Question

If height of a triangle is increased by 5% and the base is increased by 7%, by what percentage would the area increase?

Answer

**step1** Understanding the problem

The problem asks us to find the percentage by which the area of a triangle would increase if its height is increased by 5% and its base is increased by 7%. We need to use the formula for the area of a triangle, which is $$Area = \frac{1}{2} \times base \times height$$.

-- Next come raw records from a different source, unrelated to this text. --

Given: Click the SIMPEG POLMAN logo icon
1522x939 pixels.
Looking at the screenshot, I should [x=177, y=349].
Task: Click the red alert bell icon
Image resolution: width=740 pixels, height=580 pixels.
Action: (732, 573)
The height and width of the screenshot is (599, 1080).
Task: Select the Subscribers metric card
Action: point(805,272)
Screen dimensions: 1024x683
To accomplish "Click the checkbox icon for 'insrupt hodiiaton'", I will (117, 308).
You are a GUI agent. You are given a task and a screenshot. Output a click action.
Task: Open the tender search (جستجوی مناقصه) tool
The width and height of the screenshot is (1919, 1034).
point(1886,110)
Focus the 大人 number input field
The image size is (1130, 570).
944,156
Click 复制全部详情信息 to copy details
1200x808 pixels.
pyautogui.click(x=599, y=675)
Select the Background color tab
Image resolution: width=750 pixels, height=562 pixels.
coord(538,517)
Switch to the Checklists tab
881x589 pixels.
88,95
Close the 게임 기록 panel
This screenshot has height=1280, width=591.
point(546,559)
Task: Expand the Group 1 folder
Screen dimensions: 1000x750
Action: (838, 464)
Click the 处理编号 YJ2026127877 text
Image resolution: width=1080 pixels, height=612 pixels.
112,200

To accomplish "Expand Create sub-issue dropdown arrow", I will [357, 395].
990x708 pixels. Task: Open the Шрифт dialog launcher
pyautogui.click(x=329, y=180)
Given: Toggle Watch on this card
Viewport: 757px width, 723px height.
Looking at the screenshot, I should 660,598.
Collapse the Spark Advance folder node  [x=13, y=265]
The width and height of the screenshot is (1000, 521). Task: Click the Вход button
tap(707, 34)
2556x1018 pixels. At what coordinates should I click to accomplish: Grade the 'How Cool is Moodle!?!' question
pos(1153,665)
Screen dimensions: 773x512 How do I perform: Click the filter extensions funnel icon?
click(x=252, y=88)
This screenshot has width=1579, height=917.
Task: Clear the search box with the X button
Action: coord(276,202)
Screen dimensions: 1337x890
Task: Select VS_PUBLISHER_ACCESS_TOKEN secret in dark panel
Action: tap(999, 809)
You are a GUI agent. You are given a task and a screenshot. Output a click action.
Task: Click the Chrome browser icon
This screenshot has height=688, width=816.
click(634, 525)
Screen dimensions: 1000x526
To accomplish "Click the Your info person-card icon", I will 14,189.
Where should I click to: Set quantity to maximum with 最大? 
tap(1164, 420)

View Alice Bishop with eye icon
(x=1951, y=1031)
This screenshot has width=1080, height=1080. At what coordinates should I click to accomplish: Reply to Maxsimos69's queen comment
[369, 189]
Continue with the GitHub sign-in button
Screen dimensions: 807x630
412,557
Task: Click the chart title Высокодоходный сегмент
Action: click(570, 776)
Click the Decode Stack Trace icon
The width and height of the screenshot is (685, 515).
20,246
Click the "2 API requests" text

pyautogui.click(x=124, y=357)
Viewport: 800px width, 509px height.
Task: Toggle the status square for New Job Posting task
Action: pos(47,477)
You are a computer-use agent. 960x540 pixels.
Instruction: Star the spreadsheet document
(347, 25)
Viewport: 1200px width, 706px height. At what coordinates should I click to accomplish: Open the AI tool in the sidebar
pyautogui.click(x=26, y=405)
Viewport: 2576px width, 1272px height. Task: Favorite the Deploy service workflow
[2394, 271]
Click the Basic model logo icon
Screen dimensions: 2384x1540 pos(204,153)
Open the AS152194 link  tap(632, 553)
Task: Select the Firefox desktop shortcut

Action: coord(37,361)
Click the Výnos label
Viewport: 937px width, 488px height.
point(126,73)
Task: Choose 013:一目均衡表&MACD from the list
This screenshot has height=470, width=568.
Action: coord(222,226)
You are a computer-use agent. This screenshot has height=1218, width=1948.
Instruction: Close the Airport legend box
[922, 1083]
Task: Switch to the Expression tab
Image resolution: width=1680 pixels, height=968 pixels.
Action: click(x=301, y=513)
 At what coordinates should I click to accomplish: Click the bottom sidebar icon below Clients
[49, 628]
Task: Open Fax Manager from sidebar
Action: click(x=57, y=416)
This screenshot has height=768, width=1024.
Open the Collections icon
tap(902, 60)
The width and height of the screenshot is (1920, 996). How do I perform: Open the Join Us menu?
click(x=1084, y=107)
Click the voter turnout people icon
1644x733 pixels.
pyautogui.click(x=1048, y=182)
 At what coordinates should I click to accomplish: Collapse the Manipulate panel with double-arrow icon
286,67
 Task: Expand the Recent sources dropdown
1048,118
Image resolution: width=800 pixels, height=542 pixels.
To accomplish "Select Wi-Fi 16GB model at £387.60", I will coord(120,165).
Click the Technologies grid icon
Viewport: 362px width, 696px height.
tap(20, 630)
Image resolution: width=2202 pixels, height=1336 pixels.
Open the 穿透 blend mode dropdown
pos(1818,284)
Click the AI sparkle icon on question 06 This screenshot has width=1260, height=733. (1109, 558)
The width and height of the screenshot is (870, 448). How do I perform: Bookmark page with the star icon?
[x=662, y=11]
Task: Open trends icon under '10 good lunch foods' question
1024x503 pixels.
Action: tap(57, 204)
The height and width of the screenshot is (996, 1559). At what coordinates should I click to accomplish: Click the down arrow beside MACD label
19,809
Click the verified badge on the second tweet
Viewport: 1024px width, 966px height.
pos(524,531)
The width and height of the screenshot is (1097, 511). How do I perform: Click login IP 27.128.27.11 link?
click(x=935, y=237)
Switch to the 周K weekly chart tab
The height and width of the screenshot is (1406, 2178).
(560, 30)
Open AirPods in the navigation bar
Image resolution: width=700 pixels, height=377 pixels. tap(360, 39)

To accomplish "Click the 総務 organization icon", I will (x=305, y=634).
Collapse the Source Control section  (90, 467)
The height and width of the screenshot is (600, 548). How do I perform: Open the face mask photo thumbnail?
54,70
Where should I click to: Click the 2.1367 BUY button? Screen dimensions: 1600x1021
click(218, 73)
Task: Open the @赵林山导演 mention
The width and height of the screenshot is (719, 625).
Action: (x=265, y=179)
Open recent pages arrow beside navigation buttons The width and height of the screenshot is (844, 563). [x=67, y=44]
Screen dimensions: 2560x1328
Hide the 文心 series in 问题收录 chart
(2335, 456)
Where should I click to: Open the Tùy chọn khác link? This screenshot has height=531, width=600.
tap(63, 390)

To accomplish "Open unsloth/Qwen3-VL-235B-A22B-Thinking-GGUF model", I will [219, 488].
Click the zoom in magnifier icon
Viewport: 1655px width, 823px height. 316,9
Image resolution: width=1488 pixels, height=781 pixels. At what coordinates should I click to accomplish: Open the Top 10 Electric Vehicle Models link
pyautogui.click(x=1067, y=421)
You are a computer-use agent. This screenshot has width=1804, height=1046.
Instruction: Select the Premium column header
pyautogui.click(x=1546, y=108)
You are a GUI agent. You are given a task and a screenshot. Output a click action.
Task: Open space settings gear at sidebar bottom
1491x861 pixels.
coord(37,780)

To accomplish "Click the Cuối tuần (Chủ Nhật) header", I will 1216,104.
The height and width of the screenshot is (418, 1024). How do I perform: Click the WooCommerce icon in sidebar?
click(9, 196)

**step2** Setting up original dimensions

To make calculations easy, let's assume the original base of the triangle is 100 units and the original height of the triangle is 100 units.

**step3** Calculating the original area

Using the assumed original dimensions, we calculate the original area:
Original Area = $$\frac{1}{2} \times \text{Original Base} \times \text{Original Height}$$
Original Area = $$\frac{1}{2} \times 100 \text{ units} \times 100 \text{ units}$$
Original Area = $$\frac{1}{2} \times 10000 \text{ square units}$$
Original Area = $$5000 \text{ square units}$$

**step4** Calculating the new height

The height is increased by 5%.
Increase in Height = 5% of Original Height
Increase in Height = $$\frac{5}{100} \times 100 \text{ units} = 5 \text{ units}$$
New Height = Original Height + Increase in Height
New Height = $$100 \text{ units} + 5 \text{ units} = 105 \text{ units}$$

**step5** Calculating the new base

The base is increased by 7%.
Increase in Base = 7% of Original Base
Increase in Base = $$\frac{7}{100} \times 100 \text{ units} = 7 \text{ units}$$
New Base = Original Base + Increase in Base
New Base = $$100 \text{ units} + 7 \text{ units} = 107 \text{ units}$$

**step6** Calculating the new area

Now, we calculate the new area using the new base and new height:
New Area = $$\frac{1}{2} \times \text{New Base} \times \text{New Height}$$
New Area = $$\frac{1}{2} \times 107 \text{ units} \times 105 \text{ units}$$
First, multiply 107 by 105:
$$107 \times 105 = 11235$$
New Area = $$\frac{1}{2} \times 11235 \text{ square units}$$
New Area = $$5617.5 \text{ square units}$$

**step7** Calculating the increase in area

The increase in area is the difference between the new area and the original area:
Increase in Area = New Area - Original Area
Increase in Area = $$5617.5 \text{ square units} - 5000 \text{ square units}$$
Increase in Area = $$617.5 \text{ square units}$$

**step8** Calculating the percentage increase in area

To find the percentage increase, we divide the increase in area by the original area and multiply by 100%:
Percentage Increase = $$\frac{\text{Increase in Area}}{\text{Original Area}} \times 100\%$$
Percentage Increase = $$\frac{617.5}{5000} \times 100\%$$
To divide 617.5 by 5000, we can write it as a fraction:
$$\frac{617.5}{5000} = \frac{6175}{50000}$$
Now, simplify the fraction:
$$\frac{6175}{50000} = \frac{1235}{10000} = 0.1235$$
Percentage Increase = $$0.1235 \times 100\%$$
Percentage Increase = $$12.35\%$$